> [TASK DETAILS]: Return the following lines verbatim, preserving every character, space, and line break.

————

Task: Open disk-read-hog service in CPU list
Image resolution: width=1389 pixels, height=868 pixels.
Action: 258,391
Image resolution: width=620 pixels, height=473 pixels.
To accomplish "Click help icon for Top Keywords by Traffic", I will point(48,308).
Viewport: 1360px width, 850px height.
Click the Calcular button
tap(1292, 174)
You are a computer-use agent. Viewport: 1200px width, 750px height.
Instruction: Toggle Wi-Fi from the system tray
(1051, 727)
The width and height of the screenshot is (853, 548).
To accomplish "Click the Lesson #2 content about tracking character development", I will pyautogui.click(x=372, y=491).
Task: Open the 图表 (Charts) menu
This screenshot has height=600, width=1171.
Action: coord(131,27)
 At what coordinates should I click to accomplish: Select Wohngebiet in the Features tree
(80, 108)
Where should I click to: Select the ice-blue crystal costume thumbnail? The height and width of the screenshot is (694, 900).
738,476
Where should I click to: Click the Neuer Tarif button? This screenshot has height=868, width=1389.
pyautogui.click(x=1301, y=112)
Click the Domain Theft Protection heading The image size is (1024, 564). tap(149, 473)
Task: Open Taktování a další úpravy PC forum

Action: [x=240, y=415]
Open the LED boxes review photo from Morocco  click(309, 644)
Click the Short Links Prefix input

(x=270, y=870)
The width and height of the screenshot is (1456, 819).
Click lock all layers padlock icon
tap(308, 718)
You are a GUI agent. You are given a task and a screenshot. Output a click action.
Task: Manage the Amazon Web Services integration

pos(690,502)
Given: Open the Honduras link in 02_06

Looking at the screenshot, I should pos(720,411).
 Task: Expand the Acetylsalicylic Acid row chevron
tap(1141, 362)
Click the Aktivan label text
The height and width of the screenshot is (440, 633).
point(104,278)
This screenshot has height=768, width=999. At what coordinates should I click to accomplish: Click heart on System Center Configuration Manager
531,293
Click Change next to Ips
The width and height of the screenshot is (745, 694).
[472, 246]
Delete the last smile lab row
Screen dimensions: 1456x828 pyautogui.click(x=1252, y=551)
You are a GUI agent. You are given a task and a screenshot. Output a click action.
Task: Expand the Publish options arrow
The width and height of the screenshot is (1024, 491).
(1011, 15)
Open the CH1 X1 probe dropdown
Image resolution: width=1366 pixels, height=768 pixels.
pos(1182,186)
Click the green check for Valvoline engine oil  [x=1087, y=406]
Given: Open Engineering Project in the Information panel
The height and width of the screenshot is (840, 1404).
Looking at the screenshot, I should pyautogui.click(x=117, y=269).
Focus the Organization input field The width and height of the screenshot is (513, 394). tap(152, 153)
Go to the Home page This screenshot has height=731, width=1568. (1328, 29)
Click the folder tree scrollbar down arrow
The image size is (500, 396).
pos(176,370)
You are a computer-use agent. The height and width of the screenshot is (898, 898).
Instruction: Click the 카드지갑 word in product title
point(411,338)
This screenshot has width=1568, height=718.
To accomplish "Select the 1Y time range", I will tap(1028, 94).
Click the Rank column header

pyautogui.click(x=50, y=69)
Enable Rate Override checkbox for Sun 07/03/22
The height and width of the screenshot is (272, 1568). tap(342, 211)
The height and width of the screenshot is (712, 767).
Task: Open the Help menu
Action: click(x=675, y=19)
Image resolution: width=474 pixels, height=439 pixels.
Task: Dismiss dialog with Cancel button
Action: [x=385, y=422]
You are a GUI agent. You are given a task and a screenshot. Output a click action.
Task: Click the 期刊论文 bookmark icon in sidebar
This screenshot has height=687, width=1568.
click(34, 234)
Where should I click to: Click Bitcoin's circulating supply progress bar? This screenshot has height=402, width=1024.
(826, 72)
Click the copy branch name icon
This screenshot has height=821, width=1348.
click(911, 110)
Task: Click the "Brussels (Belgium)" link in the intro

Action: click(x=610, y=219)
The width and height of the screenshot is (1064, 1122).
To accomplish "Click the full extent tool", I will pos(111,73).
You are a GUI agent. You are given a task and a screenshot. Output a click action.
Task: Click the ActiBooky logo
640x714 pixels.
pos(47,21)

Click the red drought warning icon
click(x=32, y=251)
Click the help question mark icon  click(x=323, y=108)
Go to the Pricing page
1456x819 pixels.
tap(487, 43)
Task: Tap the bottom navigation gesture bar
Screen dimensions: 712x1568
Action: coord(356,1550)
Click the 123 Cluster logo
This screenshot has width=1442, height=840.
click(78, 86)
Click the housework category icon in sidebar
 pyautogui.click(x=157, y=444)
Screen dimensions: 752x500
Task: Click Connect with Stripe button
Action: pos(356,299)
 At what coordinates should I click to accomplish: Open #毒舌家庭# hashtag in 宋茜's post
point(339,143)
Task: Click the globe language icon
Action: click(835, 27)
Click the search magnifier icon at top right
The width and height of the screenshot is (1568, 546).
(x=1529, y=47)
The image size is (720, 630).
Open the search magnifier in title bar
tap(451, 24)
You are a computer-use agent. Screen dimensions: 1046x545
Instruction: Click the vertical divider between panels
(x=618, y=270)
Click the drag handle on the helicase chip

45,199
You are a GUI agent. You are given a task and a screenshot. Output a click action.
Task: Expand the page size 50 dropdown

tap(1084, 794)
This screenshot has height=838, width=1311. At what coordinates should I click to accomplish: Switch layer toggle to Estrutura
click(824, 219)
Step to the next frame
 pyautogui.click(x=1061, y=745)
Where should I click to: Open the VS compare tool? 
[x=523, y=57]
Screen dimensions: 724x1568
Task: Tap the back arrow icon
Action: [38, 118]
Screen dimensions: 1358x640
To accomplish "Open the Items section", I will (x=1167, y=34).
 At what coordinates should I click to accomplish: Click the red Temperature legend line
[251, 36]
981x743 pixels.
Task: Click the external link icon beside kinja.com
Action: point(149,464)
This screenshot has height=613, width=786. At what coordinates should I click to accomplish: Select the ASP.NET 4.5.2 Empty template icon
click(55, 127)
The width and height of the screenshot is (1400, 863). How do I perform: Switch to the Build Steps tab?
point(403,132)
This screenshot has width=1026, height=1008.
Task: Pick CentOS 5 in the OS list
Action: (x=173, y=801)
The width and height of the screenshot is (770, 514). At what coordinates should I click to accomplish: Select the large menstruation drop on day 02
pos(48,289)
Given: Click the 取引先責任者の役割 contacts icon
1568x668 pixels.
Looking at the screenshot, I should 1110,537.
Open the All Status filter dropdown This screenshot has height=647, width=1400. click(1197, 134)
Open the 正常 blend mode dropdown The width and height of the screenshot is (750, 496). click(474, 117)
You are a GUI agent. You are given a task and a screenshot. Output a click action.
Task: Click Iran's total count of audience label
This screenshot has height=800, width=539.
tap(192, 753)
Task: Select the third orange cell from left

————

> [EXPECTED ANSWER]:
Task: Open disk-read-hog service in CPU list
Image resolution: width=1389 pixels, height=868 pixels.
Action: 258,391
Image resolution: width=620 pixels, height=473 pixels.
To accomplish "Click help icon for Top Keywords by Traffic", I will point(48,308).
Viewport: 1360px width, 850px height.
Click the Calcular button
tap(1292, 174)
You are a computer-use agent. Viewport: 1200px width, 750px height.
Instruction: Toggle Wi-Fi from the system tray
(1051, 727)
The width and height of the screenshot is (853, 548).
To accomplish "Click the Lesson #2 content about tracking character development", I will pyautogui.click(x=372, y=491).
Task: Open the 图表 (Charts) menu
This screenshot has height=600, width=1171.
Action: coord(131,27)
 At what coordinates should I click to accomplish: Select Wohngebiet in the Features tree
(80, 108)
Where should I click to: Select the ice-blue crystal costume thumbnail? The height and width of the screenshot is (694, 900).
738,476
Where should I click to: Click the Neuer Tarif button? This screenshot has height=868, width=1389.
pyautogui.click(x=1301, y=112)
Click the Domain Theft Protection heading The image size is (1024, 564). tap(149, 473)
Task: Open Taktování a další úpravy PC forum

Action: [x=240, y=415]
Open the LED boxes review photo from Morocco  click(309, 644)
Click the Short Links Prefix input

(x=270, y=870)
The width and height of the screenshot is (1456, 819).
Click lock all layers padlock icon
tap(308, 718)
You are a GUI agent. You are given a task and a screenshot. Output a click action.
Task: Manage the Amazon Web Services integration

pos(690,502)
Given: Open the Honduras link in 02_06

Looking at the screenshot, I should pos(720,411).
 Task: Expand the Acetylsalicylic Acid row chevron
tap(1141, 362)
Click the Aktivan label text
The height and width of the screenshot is (440, 633).
point(104,278)
This screenshot has height=768, width=999. At what coordinates should I click to accomplish: Click heart on System Center Configuration Manager
531,293
Click Change next to Ips
The width and height of the screenshot is (745, 694).
[472, 246]
Delete the last smile lab row
Screen dimensions: 1456x828 pyautogui.click(x=1252, y=551)
You are a GUI agent. You are given a task and a screenshot. Output a click action.
Task: Expand the Publish options arrow
The width and height of the screenshot is (1024, 491).
(1011, 15)
Open the CH1 X1 probe dropdown
Image resolution: width=1366 pixels, height=768 pixels.
pos(1182,186)
Click the green check for Valvoline engine oil  [x=1087, y=406]
Given: Open Engineering Project in the Information panel
The height and width of the screenshot is (840, 1404).
Looking at the screenshot, I should pyautogui.click(x=117, y=269).
Focus the Organization input field The width and height of the screenshot is (513, 394). tap(152, 153)
Go to the Home page This screenshot has height=731, width=1568. (1328, 29)
Click the folder tree scrollbar down arrow
The image size is (500, 396).
pos(176,370)
You are a computer-use agent. The height and width of the screenshot is (898, 898).
Instruction: Click the 카드지갑 word in product title
point(411,338)
This screenshot has width=1568, height=718.
To accomplish "Select the 1Y time range", I will tap(1028, 94).
Click the Rank column header

pyautogui.click(x=50, y=69)
Enable Rate Override checkbox for Sun 07/03/22
The height and width of the screenshot is (272, 1568). tap(342, 211)
The height and width of the screenshot is (712, 767).
Task: Open the Help menu
Action: click(x=675, y=19)
Image resolution: width=474 pixels, height=439 pixels.
Task: Dismiss dialog with Cancel button
Action: [x=385, y=422]
You are a GUI agent. You are given a task and a screenshot. Output a click action.
Task: Click the 期刊论文 bookmark icon in sidebar
This screenshot has height=687, width=1568.
click(34, 234)
Where should I click to: Click Bitcoin's circulating supply progress bar? This screenshot has height=402, width=1024.
(826, 72)
Click the copy branch name icon
This screenshot has height=821, width=1348.
click(911, 110)
Task: Click the "Brussels (Belgium)" link in the intro

Action: click(x=610, y=219)
The width and height of the screenshot is (1064, 1122).
To accomplish "Click the full extent tool", I will pos(111,73).
You are a GUI agent. You are given a task and a screenshot. Output a click action.
Task: Click the ActiBooky logo
640x714 pixels.
pos(47,21)

Click the red drought warning icon
click(x=32, y=251)
Click the help question mark icon  click(x=323, y=108)
Go to the Pricing page
1456x819 pixels.
tap(487, 43)
Task: Tap the bottom navigation gesture bar
Screen dimensions: 712x1568
Action: coord(356,1550)
Click the 123 Cluster logo
This screenshot has width=1442, height=840.
click(78, 86)
Click the housework category icon in sidebar
 pyautogui.click(x=157, y=444)
Screen dimensions: 752x500
Task: Click Connect with Stripe button
Action: pos(356,299)
 At what coordinates should I click to accomplish: Open #毒舌家庭# hashtag in 宋茜's post
point(339,143)
Task: Click the globe language icon
Action: click(835, 27)
Click the search magnifier icon at top right
The width and height of the screenshot is (1568, 546).
(x=1529, y=47)
The image size is (720, 630).
Open the search magnifier in title bar
tap(451, 24)
You are a computer-use agent. Screen dimensions: 1046x545
Instruction: Click the vertical divider between panels
(x=618, y=270)
Click the drag handle on the helicase chip

45,199
You are a GUI agent. You are given a task and a screenshot. Output a click action.
Task: Expand the page size 50 dropdown

tap(1084, 794)
This screenshot has height=838, width=1311. At what coordinates should I click to accomplish: Switch layer toggle to Estrutura
click(824, 219)
Step to the next frame
 pyautogui.click(x=1061, y=745)
Where should I click to: Open the VS compare tool? 
[x=523, y=57]
Screen dimensions: 724x1568
Task: Tap the back arrow icon
Action: [38, 118]
Screen dimensions: 1358x640
To accomplish "Open the Items section", I will (x=1167, y=34).
 At what coordinates should I click to accomplish: Click the red Temperature legend line
[251, 36]
981x743 pixels.
Task: Click the external link icon beside kinja.com
Action: point(149,464)
This screenshot has height=613, width=786. At what coordinates should I click to accomplish: Select the ASP.NET 4.5.2 Empty template icon
click(55, 127)
The width and height of the screenshot is (1400, 863). How do I perform: Switch to the Build Steps tab?
point(403,132)
This screenshot has width=1026, height=1008.
Task: Pick CentOS 5 in the OS list
Action: (x=173, y=801)
The width and height of the screenshot is (770, 514). At what coordinates should I click to accomplish: Select the large menstruation drop on day 02
pos(48,289)
Given: Click the 取引先責任者の役割 contacts icon
1568x668 pixels.
Looking at the screenshot, I should 1110,537.
Open the All Status filter dropdown This screenshot has height=647, width=1400. click(1197, 134)
Open the 正常 blend mode dropdown The width and height of the screenshot is (750, 496). click(474, 117)
You are a GUI agent. You are given a task and a screenshot. Output a click action.
Task: Click Iran's total count of audience label
This screenshot has height=800, width=539.
tap(192, 753)
Task: Select the third orange cell from left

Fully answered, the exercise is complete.